Three Significant Prophecies
I have been told that for centuries, Jewish rabbis have been waiting for the fulfillment of three Old Testament passages they believe point to the Messiah's coming. The first two have already occurred, and the third is taking place right before our eyes.
1. Traffic in the streets of Jerusalem. Nahum wrote of a time after Israel would be scattered and persecuted, when "the emptiers have emptied them out and ruined their vine branches" (Nah. 2:2). He saw the day when "the chariots come with flaming torches in the day of His preparation ... they jostle one another in the broad roads; they seem like torches, they run like the lightning" (vv. 3-4).
The prophet saw cars in Jerusalem and did not know how to properly describe them-vehicles speeding in the streets of the city that he called "broad roads." These wide roads didn't exist in the prophet's day, but they certainly do now!
2. The Israeli Air Force of 1967. Isaiah spoke of a day to come: "Like birds flying about, so will the Lord of hosts defend Jerusalem. Defending, He will also deliver it; passing over, He will preserve it" (Is. 31:5).
In 1948 the Israeli Air Force was still a fledgling force. At the time they had only a hodgepodge collection of donated civilian aircraft, totally inadequate for battle against modern fighter jets.
So they used their creativity. Pilots used to throw soda bottles out of their planes to create a whistling sound. The enemy thought a bomb was approaching and would run for their lives! But in the 1967 war, the "birds" mentioned in Isaiah were dominating the skies and defending Jerusalem.
3. The desert must bloom. Isaiah prophesied: "The wilderness and the wasteland shall be glad for them, and the desert shall rejoice and blossom as the rose; it shall blossom abundantly and rejoice, even with joy and singing. The glory of Lebanon shall be given to it" (Is. 35:1-2).
Before 1948, Israel was practically nothing but desert and desolation. During the Ottoman Empire, nearly every tree in the land was cut down. Yet every time I return to Israel I am amazed at the abundance of palms, banana trees and flowers growing profusely throughout the region.
As a boy, I remember going to southern Israel into the Negev. Most of what I saw was unproductive land that was practically uninhabitable.
But on a recent journey I returned to the same area and was astonished by what I saw-acres of crops as far as the eye could see and communities springing up everywhere. God was speaking of Israel when He declared:
" ‘So they will say, "This land that was desolate has become like the garden of Eden; and the wasted, desolate, and ruined cities are now fortified and inhabited" '" (Ezek. 36:35).
Many Christians are planting trees in Israel. Our own ministry has been involved in planting olive trees all over the country; we even have our own orchard. We as Christians are a part of fulfilling this prophecy.
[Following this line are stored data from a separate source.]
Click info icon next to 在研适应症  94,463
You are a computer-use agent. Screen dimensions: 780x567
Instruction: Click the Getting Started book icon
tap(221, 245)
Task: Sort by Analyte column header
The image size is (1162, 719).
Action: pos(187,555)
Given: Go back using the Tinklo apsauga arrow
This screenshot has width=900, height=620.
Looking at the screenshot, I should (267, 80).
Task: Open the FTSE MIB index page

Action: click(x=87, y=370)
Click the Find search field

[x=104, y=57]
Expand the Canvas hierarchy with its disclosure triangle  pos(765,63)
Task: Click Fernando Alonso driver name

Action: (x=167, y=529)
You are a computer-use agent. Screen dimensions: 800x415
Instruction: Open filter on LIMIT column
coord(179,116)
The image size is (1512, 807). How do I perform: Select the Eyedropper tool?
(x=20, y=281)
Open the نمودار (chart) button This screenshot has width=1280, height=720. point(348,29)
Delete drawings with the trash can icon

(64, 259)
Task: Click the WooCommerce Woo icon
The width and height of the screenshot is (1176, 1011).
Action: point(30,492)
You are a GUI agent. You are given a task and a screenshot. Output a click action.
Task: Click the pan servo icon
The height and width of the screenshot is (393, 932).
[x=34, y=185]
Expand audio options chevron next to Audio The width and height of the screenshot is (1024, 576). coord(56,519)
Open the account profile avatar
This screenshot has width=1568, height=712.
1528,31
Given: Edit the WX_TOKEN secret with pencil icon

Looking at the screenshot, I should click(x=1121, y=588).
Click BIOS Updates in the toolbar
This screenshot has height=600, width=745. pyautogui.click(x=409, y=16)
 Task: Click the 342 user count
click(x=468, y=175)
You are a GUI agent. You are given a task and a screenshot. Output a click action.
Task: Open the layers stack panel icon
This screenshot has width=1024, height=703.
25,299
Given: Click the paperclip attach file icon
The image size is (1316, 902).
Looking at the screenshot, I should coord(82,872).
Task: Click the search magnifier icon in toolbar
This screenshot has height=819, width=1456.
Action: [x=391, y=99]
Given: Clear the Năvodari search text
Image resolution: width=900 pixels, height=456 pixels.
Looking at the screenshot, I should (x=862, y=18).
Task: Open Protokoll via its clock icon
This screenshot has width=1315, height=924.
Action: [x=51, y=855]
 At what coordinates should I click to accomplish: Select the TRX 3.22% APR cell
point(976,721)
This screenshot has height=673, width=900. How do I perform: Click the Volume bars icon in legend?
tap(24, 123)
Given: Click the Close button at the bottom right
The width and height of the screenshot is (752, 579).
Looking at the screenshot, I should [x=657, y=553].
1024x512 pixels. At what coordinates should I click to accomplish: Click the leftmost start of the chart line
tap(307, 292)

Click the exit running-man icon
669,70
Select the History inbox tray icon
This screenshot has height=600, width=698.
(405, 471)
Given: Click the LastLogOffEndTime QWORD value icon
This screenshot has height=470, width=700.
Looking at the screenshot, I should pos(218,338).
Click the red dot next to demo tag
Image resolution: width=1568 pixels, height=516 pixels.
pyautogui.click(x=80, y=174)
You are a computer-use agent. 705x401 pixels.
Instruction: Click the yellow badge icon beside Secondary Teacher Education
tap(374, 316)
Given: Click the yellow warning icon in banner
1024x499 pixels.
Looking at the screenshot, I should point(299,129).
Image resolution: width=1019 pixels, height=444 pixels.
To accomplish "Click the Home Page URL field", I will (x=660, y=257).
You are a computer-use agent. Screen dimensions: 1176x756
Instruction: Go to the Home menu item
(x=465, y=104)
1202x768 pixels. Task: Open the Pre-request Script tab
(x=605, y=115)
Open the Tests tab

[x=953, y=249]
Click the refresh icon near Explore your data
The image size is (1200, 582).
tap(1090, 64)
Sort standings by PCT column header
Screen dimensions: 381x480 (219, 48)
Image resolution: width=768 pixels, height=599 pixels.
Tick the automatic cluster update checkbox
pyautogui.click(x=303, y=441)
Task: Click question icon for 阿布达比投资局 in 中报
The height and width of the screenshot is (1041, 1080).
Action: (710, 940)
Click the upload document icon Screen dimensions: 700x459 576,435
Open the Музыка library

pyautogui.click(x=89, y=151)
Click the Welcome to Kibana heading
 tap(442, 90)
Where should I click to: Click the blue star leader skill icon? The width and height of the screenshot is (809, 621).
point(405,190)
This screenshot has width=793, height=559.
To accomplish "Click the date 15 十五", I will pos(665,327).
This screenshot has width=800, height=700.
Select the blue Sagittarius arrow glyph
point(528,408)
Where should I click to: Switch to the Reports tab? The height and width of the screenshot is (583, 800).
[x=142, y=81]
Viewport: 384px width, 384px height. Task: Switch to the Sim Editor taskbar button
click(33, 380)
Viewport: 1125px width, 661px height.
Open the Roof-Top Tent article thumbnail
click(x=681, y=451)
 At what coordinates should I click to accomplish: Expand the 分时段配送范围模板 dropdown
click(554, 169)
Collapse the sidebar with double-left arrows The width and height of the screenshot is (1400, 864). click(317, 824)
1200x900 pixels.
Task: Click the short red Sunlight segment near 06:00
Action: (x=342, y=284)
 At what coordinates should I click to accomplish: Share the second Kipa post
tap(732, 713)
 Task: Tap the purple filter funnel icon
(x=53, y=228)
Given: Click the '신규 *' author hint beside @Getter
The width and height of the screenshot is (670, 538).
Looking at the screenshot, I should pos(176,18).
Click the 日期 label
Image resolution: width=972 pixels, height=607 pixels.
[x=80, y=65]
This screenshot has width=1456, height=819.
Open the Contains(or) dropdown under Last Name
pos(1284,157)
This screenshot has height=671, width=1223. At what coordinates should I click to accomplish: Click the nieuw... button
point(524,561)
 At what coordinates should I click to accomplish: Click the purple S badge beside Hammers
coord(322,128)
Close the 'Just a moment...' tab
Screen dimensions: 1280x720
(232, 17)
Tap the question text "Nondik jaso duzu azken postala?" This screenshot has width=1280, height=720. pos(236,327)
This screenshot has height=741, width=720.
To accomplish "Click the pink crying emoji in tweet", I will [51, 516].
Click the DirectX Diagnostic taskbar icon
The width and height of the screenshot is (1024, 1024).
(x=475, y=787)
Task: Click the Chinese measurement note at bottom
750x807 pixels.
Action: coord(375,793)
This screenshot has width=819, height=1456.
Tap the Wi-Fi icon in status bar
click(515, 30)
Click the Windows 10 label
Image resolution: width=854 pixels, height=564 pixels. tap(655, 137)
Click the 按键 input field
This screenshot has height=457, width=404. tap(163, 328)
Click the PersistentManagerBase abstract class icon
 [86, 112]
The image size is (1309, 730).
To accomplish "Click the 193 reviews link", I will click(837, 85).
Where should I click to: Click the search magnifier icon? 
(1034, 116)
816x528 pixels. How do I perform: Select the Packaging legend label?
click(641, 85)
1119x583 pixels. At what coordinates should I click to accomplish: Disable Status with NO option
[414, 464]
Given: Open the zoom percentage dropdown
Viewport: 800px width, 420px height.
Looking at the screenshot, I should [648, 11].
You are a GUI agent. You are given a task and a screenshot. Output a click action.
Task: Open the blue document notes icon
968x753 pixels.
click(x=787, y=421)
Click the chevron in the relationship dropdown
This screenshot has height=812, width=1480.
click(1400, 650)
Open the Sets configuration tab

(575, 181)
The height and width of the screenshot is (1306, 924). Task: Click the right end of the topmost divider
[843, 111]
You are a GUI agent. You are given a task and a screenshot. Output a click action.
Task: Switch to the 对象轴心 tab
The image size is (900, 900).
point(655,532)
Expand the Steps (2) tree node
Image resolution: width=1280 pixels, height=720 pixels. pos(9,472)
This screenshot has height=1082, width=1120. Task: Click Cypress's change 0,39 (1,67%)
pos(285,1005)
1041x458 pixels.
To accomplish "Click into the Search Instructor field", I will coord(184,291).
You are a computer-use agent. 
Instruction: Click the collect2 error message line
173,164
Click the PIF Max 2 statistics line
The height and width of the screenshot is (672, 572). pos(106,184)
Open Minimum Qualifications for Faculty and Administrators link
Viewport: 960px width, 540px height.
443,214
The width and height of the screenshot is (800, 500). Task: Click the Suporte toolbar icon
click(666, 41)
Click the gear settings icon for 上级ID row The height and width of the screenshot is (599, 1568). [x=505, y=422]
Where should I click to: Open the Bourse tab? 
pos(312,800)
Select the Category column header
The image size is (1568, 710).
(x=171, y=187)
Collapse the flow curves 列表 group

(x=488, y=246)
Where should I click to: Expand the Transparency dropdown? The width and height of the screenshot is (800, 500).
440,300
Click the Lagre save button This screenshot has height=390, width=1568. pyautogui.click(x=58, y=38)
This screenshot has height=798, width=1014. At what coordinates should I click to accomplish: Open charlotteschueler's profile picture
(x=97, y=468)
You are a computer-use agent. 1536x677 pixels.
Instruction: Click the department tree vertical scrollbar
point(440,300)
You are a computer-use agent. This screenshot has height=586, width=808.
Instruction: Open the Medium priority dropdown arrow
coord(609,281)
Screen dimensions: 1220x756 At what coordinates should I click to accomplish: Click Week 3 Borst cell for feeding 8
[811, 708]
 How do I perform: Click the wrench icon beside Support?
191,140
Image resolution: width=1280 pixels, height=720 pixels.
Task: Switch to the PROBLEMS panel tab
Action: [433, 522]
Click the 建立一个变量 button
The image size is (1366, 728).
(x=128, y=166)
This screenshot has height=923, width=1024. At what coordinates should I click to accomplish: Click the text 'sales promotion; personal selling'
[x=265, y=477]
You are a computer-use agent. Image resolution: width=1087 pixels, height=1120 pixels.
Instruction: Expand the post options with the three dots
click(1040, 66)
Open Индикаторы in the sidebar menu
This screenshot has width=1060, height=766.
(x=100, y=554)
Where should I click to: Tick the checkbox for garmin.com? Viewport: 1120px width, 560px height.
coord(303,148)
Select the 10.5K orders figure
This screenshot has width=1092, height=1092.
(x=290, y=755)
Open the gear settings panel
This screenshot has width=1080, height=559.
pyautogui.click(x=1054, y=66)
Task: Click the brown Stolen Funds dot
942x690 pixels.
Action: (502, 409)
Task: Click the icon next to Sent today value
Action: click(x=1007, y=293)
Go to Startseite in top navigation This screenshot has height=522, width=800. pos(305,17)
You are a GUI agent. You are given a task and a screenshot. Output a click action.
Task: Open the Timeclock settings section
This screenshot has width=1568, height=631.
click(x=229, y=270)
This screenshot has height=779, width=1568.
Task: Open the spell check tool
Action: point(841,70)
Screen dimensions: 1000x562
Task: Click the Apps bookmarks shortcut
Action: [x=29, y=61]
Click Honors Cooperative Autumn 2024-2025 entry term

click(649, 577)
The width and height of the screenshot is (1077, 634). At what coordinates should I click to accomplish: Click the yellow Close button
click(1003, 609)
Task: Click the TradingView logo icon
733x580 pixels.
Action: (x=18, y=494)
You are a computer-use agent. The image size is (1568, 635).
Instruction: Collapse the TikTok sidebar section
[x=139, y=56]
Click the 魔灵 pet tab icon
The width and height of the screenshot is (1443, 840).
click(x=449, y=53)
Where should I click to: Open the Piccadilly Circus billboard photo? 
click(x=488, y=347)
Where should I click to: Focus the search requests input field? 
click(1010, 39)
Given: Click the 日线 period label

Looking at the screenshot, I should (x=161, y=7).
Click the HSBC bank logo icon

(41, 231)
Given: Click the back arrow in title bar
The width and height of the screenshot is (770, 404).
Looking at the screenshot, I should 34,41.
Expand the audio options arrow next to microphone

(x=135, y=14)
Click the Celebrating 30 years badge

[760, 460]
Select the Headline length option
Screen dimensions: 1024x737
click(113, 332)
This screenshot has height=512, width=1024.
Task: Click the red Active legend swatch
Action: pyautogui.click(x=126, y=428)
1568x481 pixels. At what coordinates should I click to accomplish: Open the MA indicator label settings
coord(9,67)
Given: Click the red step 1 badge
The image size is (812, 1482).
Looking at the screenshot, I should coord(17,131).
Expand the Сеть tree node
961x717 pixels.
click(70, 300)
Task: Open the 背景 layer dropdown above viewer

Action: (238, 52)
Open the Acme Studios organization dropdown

What were once arid sand dunes are now rich and fertile farmlands, not only feeding Israel's own people but also exporting fruits and vegetables to the world. Israel's economy now surpasses that of many European countries.
It is only by a miracle of God that this nation is still alive. As Christians, we know that the Messiah came to the earth the first time 2,000 years ago, yet the Jewish people are still looking for Him. According to Scripture He will return again, and Israel will believe.
On a journey back to my homeland recently, I was near the Western Wall in Jerusalem where many people were praying. I asked a rabbi standing there, "Do you believe the Messiah is coming?"
"He has to! It is time," he answered.
One famous song played all the time in Israel is "Where Is the Messiah?" The Jewish people are looking for the Messiah and praying now more than ever for their total deliverance.
And when Christ returns the second time, the greatest revival the world has ever seen will break out in this land that is so precious to Him.